**THE PROBLEM:**
Among the lines below, keep only those from the one containing "The image size is (1024, 648)." through the one containing "Click the Highlight", and reproduce them exactly.

**MATERIAL PROVIDED:**
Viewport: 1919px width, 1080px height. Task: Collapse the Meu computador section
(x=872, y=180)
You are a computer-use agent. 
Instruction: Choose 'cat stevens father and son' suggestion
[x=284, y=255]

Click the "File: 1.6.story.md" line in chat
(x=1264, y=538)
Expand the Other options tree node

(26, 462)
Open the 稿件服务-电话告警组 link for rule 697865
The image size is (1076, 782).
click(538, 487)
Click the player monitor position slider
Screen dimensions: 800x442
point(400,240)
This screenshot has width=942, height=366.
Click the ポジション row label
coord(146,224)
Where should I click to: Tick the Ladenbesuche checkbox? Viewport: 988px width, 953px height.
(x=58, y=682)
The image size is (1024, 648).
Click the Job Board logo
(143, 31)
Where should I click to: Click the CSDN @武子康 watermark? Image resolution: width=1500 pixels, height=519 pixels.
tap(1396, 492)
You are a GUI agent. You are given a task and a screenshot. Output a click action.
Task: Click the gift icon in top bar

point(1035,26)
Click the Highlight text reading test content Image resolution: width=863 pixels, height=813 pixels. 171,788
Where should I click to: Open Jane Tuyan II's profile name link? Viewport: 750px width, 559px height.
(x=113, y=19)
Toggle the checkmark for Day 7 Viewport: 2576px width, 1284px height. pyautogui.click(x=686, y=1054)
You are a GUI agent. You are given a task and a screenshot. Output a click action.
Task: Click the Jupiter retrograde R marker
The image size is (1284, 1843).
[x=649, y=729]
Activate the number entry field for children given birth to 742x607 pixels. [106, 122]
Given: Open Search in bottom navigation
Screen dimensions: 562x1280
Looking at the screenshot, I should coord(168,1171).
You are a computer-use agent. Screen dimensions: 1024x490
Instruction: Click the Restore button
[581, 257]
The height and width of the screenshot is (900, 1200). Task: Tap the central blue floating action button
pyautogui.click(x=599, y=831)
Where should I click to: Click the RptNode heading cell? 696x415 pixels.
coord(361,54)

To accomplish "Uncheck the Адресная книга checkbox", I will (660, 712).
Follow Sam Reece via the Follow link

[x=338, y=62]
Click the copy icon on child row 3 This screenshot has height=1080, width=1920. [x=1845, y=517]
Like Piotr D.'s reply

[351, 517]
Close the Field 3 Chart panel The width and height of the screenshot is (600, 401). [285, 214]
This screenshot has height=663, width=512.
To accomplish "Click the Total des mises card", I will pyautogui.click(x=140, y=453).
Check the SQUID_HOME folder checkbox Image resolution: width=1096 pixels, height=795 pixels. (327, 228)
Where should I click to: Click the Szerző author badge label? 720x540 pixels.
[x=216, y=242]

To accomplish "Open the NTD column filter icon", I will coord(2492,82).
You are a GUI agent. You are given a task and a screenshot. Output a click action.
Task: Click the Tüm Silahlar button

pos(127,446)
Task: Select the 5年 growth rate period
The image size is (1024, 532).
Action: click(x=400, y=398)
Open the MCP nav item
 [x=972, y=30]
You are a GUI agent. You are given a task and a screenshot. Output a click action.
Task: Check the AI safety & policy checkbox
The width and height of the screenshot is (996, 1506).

**FINAL ANSWER:**
The image size is (1024, 648).
Click the Job Board logo
(143, 31)
Where should I click to: Click the CSDN @武子康 watermark? Image resolution: width=1500 pixels, height=519 pixels.
tap(1396, 492)
You are a GUI agent. You are given a task and a screenshot. Output a click action.
Task: Click the gift icon in top bar

point(1035,26)
Click the Highlight text reading test content Image resolution: width=863 pixels, height=813 pixels. 171,788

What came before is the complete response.